_TO DO_: Extract from the entries below, exactly as given, only the lines from the line containing "This screenshot has height=719, width=1278." to the line containing "Expand all rows", both lines included.

_DATA SUPPLIED_:
————————

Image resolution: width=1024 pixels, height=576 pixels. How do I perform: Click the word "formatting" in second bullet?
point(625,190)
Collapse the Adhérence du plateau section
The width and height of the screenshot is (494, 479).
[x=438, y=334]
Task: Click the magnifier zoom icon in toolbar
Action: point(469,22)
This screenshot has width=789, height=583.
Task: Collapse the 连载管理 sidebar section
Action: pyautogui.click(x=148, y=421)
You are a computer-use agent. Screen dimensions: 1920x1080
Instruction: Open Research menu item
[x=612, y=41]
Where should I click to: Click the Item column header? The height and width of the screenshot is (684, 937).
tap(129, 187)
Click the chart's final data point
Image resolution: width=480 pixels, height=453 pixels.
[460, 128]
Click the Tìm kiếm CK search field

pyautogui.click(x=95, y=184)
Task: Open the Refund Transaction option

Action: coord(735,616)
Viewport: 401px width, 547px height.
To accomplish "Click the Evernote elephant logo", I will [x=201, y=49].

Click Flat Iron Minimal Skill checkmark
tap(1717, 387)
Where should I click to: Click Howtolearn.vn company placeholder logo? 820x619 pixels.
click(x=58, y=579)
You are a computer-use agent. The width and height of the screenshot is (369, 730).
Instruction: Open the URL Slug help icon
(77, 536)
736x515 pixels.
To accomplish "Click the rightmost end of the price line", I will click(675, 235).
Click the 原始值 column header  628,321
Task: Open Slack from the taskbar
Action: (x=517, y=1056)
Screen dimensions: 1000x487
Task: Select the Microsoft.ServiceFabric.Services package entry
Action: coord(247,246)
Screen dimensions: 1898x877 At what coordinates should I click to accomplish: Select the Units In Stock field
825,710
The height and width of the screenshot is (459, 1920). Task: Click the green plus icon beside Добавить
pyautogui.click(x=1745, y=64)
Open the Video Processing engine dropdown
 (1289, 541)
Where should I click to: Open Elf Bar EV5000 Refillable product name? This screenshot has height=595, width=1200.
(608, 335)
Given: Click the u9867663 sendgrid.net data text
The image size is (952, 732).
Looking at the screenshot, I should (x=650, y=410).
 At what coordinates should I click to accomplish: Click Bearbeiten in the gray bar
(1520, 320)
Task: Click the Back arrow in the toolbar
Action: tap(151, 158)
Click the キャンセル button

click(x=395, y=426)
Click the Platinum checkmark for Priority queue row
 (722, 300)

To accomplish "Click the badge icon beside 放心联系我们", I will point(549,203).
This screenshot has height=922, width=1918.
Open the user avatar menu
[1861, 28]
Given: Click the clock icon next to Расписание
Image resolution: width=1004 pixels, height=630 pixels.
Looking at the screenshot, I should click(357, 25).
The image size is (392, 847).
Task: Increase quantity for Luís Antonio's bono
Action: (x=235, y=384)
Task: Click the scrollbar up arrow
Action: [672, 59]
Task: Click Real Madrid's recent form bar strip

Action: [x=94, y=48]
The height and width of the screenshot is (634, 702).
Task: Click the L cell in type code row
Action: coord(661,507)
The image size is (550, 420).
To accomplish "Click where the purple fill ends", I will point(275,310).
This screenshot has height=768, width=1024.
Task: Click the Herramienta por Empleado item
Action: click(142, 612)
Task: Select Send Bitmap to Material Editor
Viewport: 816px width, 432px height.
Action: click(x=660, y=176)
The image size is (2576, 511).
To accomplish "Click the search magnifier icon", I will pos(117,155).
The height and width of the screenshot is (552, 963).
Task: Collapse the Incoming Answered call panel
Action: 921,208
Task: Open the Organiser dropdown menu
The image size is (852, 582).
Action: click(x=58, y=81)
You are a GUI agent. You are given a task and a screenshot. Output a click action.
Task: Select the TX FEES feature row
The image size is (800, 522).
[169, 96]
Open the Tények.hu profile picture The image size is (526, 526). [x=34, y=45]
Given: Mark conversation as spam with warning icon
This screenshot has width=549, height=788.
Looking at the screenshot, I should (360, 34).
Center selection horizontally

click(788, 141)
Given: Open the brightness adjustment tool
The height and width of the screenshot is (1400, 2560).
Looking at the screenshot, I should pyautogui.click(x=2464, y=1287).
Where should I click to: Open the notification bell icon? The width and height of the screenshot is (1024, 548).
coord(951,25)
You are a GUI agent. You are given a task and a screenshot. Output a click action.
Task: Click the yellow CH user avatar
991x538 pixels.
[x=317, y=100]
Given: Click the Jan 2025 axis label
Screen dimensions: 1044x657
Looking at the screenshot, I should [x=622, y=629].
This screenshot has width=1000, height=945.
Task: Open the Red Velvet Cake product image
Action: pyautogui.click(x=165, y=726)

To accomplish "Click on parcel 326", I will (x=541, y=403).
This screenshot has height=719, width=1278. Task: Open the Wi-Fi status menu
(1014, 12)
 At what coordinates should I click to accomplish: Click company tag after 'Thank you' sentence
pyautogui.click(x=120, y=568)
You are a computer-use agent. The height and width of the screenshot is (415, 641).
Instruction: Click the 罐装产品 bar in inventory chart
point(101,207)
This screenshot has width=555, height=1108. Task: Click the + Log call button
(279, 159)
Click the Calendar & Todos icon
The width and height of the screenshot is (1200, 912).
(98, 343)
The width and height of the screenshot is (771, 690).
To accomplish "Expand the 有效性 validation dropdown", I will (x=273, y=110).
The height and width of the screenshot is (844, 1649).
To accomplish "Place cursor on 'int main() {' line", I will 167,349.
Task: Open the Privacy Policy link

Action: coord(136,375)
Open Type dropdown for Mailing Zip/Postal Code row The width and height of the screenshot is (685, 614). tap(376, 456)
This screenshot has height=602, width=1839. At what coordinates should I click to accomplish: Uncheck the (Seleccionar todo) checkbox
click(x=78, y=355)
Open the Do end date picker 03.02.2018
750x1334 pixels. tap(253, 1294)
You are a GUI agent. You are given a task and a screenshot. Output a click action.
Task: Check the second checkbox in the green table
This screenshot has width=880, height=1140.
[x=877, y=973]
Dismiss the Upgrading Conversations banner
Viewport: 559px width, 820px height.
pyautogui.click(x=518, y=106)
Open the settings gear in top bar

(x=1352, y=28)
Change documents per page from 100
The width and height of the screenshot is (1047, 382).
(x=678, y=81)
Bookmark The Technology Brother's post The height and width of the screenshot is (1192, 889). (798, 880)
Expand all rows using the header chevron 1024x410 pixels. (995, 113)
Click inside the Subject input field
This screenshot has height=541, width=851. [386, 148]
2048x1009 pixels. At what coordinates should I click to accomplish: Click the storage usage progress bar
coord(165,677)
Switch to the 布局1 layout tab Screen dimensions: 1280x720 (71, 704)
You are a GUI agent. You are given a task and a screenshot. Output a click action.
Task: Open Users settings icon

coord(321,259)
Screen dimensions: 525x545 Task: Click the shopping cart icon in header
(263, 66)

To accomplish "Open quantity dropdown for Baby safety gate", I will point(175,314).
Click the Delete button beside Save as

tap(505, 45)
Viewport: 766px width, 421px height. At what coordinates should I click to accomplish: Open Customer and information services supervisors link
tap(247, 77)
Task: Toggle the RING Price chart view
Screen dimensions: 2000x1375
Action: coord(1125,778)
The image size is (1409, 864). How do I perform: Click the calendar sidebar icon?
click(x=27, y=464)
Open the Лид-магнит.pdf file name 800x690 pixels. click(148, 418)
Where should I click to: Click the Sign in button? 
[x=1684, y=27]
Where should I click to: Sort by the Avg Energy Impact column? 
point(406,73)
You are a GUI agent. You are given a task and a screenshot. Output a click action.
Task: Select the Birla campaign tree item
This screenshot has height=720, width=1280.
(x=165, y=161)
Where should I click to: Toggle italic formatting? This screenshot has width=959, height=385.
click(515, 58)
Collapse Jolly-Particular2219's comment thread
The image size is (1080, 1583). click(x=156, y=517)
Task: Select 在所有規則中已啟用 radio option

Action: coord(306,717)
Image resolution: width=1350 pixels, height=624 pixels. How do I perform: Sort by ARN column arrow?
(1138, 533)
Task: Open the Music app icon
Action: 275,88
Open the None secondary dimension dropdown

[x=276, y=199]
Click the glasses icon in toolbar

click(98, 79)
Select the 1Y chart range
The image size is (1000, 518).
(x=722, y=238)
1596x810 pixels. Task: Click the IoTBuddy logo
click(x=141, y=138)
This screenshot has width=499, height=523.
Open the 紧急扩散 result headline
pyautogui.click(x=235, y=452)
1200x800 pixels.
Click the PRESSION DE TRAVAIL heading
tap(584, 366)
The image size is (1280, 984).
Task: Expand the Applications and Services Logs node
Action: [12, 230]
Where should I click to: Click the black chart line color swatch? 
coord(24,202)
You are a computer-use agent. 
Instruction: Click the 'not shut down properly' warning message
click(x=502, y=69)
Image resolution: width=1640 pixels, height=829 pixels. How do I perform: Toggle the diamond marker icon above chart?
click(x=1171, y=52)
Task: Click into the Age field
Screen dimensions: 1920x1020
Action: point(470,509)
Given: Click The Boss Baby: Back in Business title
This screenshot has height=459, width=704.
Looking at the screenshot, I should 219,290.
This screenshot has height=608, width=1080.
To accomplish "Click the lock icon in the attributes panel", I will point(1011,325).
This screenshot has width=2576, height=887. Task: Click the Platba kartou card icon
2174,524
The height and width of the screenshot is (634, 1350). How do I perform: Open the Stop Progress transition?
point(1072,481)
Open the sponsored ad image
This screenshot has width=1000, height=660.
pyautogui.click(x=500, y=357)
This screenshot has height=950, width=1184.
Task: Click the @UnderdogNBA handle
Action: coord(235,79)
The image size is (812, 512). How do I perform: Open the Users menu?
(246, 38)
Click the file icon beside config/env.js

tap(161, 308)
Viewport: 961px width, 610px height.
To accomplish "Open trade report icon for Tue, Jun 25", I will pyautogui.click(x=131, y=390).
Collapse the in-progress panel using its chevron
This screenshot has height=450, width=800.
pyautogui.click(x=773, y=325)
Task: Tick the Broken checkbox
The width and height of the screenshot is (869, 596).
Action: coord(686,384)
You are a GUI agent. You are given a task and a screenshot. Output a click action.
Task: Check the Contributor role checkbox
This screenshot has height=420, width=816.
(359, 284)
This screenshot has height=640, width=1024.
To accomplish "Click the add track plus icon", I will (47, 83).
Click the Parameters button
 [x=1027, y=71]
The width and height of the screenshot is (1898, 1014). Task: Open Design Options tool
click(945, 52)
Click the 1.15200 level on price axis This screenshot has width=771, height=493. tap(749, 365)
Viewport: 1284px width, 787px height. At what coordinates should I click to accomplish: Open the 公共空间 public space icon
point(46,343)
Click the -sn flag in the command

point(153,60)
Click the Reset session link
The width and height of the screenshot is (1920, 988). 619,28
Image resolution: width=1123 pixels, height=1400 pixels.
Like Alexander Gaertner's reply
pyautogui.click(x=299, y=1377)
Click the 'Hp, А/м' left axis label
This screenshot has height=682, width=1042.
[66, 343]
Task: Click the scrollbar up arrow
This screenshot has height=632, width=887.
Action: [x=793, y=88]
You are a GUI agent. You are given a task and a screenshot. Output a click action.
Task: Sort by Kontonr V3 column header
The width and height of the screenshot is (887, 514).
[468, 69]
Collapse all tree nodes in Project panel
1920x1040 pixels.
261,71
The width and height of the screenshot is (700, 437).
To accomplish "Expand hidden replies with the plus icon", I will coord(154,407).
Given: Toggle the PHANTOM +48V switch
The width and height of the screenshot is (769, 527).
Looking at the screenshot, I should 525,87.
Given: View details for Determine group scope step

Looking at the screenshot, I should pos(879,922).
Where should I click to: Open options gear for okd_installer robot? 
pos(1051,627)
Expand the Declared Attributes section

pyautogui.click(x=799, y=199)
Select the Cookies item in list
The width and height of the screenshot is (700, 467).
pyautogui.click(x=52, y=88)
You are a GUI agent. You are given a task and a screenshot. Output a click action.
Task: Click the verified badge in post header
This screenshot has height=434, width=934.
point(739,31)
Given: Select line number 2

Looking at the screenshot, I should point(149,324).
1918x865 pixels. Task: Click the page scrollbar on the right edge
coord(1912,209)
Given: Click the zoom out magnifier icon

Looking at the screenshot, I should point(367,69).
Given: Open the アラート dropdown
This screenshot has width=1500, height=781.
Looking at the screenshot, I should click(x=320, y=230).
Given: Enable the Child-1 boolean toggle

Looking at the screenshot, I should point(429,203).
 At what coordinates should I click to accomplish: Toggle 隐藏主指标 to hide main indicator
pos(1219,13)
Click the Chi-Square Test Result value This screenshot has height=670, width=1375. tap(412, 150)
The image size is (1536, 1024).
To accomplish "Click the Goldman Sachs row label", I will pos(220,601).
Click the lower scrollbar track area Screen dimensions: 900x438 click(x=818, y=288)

————————

_OUTPUT FOR THIS TASK_:
This screenshot has height=719, width=1278. Task: Open the Wi-Fi status menu
(1014, 12)
 At what coordinates should I click to accomplish: Click company tag after 'Thank you' sentence
pyautogui.click(x=120, y=568)
You are a computer-use agent. The height and width of the screenshot is (415, 641).
Instruction: Click the 罐装产品 bar in inventory chart
point(101,207)
This screenshot has width=555, height=1108. Task: Click the + Log call button
(279, 159)
Click the Calendar & Todos icon
The width and height of the screenshot is (1200, 912).
(98, 343)
The width and height of the screenshot is (771, 690).
To accomplish "Expand the 有效性 validation dropdown", I will (x=273, y=110).
The height and width of the screenshot is (844, 1649).
To accomplish "Place cursor on 'int main() {' line", I will 167,349.
Task: Open the Privacy Policy link

Action: coord(136,375)
Open Type dropdown for Mailing Zip/Postal Code row The width and height of the screenshot is (685, 614). tap(376, 456)
This screenshot has height=602, width=1839. At what coordinates should I click to accomplish: Uncheck the (Seleccionar todo) checkbox
click(x=78, y=355)
Open the Do end date picker 03.02.2018
750x1334 pixels. tap(253, 1294)
You are a GUI agent. You are given a task and a screenshot. Output a click action.
Task: Check the second checkbox in the green table
This screenshot has width=880, height=1140.
[x=877, y=973]
Dismiss the Upgrading Conversations banner
Viewport: 559px width, 820px height.
pyautogui.click(x=518, y=106)
Open the settings gear in top bar

(x=1352, y=28)
Change documents per page from 100
The width and height of the screenshot is (1047, 382).
(x=678, y=81)
Bookmark The Technology Brother's post The height and width of the screenshot is (1192, 889). (798, 880)
Expand all rows using the header chevron 1024x410 pixels. (995, 113)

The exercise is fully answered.